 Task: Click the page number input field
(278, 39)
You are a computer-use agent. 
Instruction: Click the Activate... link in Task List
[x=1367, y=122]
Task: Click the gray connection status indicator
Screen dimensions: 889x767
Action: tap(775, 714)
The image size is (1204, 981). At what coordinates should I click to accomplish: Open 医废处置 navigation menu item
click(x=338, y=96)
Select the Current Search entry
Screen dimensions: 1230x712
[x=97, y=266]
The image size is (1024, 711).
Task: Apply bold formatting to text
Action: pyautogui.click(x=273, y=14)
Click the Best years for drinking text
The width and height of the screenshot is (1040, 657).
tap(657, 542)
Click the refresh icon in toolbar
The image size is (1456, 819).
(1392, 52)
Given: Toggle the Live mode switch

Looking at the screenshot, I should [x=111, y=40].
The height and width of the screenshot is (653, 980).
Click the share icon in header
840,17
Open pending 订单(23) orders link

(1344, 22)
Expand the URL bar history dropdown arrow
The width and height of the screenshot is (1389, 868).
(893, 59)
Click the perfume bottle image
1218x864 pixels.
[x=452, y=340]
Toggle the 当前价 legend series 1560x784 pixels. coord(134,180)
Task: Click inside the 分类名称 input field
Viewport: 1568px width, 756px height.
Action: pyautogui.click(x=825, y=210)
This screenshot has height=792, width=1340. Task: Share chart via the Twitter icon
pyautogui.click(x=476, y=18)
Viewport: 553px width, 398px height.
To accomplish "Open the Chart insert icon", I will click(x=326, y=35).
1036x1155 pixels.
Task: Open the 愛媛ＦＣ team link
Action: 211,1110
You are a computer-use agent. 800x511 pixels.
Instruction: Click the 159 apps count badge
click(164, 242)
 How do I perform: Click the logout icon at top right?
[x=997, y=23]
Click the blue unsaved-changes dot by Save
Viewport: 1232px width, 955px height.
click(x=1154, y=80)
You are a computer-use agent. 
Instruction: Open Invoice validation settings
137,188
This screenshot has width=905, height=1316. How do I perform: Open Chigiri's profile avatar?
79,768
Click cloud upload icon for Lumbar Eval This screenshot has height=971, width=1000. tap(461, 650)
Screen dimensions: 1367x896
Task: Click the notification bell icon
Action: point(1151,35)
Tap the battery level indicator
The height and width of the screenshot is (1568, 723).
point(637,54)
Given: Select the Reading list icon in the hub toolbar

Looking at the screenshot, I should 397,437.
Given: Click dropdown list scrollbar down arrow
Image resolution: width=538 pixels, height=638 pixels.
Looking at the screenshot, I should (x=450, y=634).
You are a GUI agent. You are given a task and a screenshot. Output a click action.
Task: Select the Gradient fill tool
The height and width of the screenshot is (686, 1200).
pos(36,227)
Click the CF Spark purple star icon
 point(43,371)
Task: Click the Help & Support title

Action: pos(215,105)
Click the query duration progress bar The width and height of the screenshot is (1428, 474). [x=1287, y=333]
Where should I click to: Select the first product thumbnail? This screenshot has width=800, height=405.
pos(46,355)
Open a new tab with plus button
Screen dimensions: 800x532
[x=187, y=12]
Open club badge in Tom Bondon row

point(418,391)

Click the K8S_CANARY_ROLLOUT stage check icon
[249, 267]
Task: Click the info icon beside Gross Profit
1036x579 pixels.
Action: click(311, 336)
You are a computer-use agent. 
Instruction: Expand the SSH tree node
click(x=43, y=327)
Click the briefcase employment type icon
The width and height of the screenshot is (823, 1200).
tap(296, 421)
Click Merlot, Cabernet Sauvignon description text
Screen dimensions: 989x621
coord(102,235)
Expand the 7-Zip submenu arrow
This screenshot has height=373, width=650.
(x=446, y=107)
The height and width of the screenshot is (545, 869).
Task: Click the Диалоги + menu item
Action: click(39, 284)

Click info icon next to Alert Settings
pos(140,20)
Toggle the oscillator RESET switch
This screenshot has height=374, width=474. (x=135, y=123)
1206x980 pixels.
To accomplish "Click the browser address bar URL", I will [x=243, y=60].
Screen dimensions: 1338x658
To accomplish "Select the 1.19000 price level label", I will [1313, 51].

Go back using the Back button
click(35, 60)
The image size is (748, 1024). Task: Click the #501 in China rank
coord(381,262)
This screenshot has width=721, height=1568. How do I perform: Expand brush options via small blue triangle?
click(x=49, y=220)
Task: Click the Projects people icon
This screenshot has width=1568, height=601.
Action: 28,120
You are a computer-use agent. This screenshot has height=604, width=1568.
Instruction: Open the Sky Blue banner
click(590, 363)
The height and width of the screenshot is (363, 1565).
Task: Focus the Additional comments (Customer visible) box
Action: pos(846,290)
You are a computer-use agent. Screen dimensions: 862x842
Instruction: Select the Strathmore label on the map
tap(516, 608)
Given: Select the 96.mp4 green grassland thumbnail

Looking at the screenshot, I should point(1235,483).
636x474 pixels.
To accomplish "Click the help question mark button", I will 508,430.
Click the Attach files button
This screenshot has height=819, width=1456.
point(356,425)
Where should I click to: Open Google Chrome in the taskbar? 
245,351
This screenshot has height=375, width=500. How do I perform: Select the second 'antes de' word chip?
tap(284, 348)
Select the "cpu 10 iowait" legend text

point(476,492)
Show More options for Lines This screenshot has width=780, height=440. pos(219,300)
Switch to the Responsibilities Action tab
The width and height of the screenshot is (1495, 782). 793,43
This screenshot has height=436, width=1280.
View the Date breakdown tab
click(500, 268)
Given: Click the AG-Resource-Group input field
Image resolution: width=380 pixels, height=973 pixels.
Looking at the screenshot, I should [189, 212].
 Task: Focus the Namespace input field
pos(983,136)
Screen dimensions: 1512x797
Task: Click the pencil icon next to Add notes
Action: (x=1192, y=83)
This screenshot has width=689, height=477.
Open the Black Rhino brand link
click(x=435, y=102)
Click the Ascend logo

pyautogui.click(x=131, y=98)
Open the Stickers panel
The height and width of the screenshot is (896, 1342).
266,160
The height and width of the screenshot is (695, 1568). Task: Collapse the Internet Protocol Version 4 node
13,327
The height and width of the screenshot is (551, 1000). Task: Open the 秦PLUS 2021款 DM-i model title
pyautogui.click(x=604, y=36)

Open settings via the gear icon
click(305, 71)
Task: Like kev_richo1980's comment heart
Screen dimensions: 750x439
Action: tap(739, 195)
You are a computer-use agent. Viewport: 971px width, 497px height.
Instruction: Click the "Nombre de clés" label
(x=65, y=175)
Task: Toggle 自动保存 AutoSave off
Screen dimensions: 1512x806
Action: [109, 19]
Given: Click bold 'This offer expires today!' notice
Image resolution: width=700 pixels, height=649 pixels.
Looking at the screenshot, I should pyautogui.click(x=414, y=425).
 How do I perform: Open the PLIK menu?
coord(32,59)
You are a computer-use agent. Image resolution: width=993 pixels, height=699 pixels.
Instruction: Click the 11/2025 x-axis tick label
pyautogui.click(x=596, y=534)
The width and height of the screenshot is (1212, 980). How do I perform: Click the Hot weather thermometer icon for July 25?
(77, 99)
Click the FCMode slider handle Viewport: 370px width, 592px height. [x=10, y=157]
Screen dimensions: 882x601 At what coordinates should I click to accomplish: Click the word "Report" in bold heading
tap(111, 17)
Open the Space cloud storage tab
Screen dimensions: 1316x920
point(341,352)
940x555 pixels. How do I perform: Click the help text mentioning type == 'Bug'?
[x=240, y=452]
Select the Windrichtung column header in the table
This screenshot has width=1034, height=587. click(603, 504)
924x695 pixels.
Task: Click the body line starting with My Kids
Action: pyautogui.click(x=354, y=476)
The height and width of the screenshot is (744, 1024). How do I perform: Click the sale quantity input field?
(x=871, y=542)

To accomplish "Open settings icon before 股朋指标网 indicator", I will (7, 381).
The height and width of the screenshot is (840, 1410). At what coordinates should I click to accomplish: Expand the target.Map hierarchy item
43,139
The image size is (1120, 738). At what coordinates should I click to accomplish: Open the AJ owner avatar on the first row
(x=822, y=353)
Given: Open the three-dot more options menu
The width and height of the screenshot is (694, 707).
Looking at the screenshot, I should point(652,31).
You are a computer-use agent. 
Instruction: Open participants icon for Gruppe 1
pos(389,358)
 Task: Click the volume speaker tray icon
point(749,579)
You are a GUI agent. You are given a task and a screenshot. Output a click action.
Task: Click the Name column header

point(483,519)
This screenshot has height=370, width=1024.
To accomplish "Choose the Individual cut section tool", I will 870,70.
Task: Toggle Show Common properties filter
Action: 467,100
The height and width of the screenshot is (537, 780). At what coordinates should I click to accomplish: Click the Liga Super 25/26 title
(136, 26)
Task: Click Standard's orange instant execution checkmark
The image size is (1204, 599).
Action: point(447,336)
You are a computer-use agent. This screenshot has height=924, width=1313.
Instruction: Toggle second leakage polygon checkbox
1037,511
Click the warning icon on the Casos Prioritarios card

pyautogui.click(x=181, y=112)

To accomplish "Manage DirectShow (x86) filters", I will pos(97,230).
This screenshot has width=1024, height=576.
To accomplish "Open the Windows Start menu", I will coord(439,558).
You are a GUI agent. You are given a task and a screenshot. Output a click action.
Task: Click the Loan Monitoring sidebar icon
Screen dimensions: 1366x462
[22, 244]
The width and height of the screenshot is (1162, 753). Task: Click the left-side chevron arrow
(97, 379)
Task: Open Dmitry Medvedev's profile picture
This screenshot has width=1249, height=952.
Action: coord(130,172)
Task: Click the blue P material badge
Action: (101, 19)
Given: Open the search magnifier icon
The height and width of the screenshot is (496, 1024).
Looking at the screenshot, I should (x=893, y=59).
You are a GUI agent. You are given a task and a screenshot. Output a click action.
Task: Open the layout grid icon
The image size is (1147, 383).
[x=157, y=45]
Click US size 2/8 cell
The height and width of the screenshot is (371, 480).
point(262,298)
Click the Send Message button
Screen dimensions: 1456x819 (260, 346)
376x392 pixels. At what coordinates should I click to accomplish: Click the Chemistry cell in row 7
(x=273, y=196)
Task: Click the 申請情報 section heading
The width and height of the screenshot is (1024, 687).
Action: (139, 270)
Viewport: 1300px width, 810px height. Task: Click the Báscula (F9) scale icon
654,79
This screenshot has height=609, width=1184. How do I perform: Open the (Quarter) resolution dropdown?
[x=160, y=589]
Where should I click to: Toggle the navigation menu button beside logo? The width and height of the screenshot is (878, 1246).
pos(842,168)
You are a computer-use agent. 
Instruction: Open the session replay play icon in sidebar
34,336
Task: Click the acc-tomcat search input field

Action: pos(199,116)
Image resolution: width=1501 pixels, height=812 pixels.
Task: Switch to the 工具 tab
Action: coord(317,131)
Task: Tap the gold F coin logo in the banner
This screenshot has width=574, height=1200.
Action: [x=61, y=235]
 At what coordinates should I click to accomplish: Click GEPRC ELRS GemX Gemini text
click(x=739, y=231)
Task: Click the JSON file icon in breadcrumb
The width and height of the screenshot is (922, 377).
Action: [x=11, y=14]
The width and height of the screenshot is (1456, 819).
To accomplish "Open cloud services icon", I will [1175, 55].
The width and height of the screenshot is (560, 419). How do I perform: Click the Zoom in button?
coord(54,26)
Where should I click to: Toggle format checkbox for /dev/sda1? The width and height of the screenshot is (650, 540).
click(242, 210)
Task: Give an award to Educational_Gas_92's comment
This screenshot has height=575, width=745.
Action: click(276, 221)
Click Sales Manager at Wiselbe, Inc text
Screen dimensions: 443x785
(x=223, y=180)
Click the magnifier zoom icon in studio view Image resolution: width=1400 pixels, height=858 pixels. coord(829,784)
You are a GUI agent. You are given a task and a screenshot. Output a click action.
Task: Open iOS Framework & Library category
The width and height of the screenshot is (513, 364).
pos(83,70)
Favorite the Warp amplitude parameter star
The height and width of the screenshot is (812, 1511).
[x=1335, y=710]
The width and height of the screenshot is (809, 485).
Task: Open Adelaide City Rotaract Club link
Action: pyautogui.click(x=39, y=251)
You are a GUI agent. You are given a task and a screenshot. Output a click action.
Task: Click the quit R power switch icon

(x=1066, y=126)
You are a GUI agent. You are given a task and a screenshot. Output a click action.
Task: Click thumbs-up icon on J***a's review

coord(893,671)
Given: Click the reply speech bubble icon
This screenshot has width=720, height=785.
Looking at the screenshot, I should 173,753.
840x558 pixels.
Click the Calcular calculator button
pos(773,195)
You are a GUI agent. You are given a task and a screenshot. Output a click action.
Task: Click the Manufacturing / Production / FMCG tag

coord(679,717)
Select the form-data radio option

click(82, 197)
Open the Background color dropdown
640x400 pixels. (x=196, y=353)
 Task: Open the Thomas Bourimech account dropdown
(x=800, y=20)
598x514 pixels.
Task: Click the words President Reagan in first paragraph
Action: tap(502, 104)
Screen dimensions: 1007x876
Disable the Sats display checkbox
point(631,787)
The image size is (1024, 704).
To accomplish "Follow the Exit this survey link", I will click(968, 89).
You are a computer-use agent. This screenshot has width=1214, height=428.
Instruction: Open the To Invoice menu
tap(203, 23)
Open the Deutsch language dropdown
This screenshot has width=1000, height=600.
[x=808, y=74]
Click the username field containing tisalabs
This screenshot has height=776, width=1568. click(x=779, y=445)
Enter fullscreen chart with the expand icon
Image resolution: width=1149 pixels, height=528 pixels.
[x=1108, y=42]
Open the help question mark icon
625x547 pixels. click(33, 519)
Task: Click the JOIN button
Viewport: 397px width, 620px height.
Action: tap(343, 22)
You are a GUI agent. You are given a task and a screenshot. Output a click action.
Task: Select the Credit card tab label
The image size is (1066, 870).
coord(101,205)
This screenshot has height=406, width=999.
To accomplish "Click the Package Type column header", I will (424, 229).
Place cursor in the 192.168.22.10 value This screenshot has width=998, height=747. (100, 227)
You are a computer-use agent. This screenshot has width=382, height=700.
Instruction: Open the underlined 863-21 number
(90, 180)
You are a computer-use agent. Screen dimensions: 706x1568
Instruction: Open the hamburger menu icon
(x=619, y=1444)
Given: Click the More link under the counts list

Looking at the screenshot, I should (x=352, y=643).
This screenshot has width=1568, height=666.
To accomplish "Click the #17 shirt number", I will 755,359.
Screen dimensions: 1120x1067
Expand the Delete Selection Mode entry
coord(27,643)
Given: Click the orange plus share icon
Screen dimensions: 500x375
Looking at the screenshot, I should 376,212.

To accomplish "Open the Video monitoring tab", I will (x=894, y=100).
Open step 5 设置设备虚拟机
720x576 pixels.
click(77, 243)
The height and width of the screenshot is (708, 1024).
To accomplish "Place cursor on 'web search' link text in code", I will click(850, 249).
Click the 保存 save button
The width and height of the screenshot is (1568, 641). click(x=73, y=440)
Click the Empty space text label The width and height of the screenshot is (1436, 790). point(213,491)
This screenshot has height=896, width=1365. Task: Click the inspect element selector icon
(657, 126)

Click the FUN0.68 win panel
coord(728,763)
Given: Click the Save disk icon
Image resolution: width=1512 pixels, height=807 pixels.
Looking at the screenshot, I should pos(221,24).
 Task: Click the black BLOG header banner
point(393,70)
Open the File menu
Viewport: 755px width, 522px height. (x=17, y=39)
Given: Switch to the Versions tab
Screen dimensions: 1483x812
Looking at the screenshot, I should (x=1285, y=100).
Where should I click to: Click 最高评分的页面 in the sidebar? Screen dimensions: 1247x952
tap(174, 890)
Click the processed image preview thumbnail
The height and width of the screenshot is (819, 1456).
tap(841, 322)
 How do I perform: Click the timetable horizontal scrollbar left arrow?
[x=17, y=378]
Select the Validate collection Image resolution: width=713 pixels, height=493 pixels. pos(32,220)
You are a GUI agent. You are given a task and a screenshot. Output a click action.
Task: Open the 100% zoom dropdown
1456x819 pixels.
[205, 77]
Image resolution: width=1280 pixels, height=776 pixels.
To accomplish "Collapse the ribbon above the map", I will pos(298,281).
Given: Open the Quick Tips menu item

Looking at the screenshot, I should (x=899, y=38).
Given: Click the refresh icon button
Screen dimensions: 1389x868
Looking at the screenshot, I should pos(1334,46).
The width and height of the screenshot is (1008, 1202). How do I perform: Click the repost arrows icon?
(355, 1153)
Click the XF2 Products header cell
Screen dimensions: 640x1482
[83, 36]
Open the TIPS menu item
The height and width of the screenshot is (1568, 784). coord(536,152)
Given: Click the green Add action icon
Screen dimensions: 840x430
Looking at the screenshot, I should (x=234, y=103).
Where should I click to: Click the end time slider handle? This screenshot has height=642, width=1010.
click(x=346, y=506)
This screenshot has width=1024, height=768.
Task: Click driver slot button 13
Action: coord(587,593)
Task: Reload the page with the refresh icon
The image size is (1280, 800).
-------------------------
Given problem:
Could you return every line of the data above that contains the word "entry"? Matching is case-sensitive.

Answer to the task:
Select the Current Search entry
Expand the Delete Selection Mode entry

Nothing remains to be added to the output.